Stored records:
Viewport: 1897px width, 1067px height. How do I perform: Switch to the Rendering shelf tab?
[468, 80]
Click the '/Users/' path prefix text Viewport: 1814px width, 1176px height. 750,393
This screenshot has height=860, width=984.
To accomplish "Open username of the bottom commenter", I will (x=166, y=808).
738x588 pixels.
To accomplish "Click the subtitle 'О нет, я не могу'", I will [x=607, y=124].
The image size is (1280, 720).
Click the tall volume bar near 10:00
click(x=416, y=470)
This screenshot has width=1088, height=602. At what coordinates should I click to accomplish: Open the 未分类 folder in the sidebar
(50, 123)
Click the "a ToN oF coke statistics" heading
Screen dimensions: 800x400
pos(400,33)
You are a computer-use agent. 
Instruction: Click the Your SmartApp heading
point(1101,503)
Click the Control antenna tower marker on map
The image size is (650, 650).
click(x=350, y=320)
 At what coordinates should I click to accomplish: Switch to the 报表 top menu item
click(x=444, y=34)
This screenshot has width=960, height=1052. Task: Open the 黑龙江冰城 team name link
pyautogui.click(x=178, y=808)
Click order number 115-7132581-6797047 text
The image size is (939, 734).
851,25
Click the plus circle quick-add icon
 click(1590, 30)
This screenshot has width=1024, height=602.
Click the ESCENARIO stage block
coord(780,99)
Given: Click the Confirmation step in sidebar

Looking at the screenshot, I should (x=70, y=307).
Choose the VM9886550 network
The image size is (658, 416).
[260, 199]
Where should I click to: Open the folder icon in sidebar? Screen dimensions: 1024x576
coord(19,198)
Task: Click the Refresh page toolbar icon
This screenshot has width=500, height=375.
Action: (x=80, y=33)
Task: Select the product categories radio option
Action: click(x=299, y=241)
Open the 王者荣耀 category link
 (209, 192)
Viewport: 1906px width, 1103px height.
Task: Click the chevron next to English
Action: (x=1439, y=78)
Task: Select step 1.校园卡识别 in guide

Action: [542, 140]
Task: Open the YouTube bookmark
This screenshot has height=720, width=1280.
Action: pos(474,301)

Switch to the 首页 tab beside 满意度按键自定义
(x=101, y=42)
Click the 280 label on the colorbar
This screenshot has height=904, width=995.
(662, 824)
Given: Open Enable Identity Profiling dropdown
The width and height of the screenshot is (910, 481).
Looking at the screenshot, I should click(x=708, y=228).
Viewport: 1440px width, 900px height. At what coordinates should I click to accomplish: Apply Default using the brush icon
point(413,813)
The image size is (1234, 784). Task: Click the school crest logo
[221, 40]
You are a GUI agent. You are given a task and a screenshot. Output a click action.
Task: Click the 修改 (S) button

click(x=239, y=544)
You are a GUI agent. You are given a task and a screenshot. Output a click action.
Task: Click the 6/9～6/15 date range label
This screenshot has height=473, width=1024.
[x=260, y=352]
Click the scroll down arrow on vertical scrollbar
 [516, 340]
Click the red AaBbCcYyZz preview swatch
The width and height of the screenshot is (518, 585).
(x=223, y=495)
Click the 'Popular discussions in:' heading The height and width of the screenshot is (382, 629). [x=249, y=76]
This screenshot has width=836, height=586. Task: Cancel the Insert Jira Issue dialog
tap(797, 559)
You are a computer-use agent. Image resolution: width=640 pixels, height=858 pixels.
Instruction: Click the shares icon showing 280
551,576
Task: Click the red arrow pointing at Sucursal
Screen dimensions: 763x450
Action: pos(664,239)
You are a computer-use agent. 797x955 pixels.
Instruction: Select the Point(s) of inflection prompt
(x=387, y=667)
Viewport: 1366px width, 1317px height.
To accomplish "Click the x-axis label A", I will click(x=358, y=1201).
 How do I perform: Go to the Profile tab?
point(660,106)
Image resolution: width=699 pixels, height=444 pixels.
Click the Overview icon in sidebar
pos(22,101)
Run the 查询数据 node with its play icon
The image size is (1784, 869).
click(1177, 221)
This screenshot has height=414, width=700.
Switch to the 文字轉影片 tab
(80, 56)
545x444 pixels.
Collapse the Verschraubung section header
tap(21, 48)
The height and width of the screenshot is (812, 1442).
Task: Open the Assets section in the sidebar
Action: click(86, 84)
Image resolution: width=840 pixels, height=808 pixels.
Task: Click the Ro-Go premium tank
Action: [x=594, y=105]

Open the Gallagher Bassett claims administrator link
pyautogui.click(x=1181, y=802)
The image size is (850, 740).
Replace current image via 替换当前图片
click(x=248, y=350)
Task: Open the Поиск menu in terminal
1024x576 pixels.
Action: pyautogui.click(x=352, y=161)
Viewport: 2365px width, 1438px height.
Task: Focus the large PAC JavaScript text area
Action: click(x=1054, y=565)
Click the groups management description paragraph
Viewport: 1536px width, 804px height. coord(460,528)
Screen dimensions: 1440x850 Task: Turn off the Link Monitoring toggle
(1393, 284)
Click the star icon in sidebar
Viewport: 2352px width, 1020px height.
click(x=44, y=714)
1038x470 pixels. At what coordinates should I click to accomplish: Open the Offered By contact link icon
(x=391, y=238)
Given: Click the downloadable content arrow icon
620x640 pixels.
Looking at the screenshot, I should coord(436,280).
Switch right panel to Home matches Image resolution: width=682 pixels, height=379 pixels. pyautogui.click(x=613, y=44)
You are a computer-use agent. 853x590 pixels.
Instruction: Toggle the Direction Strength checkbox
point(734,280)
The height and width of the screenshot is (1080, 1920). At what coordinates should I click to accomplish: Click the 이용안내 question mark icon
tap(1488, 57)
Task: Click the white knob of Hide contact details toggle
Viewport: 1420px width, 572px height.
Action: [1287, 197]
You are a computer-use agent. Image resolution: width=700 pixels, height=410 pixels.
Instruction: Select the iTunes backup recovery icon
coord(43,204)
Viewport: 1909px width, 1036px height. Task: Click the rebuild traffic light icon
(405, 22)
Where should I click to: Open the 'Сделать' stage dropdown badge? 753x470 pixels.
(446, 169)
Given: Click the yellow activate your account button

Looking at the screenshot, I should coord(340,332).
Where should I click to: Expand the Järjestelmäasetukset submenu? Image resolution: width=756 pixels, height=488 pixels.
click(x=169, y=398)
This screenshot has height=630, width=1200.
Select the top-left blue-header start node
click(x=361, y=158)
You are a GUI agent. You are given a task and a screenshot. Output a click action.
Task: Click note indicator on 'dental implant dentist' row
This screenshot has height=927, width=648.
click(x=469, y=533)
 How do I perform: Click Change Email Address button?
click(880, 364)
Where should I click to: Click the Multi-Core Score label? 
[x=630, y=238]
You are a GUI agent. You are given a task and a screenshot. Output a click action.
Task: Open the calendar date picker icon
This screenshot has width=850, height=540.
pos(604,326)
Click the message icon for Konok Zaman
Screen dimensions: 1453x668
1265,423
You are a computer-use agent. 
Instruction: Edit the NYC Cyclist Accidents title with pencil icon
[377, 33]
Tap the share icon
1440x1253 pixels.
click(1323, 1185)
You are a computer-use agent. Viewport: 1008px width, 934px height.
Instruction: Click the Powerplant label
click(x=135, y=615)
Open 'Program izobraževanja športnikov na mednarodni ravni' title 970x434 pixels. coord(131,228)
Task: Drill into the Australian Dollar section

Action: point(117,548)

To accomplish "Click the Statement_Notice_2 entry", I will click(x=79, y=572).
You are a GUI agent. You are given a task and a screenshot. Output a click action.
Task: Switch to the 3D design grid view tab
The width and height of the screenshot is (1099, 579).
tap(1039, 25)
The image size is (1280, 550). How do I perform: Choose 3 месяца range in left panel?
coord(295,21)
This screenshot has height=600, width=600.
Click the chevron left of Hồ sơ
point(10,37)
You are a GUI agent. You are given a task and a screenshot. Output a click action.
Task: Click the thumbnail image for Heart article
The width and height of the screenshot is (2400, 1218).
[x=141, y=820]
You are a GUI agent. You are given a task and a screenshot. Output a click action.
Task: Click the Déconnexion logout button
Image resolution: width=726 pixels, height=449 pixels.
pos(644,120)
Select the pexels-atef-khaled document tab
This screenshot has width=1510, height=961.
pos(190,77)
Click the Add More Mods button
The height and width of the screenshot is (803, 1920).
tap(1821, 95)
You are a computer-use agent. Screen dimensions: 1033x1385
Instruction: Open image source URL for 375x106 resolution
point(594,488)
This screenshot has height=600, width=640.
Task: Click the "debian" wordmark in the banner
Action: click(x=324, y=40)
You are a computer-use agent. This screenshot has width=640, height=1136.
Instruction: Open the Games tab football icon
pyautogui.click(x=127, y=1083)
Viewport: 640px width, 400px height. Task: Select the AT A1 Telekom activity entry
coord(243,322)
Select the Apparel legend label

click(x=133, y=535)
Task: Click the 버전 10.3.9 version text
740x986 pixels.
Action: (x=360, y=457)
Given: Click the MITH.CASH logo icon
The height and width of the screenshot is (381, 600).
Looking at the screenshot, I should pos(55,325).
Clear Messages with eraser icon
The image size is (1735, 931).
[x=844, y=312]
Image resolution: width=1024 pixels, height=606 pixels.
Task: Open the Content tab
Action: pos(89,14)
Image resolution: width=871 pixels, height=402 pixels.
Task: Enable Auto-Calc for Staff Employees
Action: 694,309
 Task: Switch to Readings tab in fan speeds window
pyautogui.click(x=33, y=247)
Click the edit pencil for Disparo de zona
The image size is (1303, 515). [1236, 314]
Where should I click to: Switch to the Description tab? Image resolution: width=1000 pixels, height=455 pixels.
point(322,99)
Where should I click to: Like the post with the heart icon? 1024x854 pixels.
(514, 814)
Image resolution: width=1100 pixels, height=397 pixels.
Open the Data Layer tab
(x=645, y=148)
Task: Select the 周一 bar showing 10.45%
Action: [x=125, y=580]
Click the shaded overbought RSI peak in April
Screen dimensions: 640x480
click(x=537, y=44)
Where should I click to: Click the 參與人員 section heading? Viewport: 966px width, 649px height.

- Exercise aim
Out of the data above, give again only the lines starting at the one holding "Task: Click the thumbnail" and ending at the one holding "Select the pexels-atef-khaled document tab", unchanged.

- Solution to the problem
Task: Click the thumbnail image for Heart article
The width and height of the screenshot is (2400, 1218).
[x=141, y=820]
You are a GUI agent. You are given a task and a screenshot. Output a click action.
Task: Click the Déconnexion logout button
Image resolution: width=726 pixels, height=449 pixels.
pos(644,120)
Select the pexels-atef-khaled document tab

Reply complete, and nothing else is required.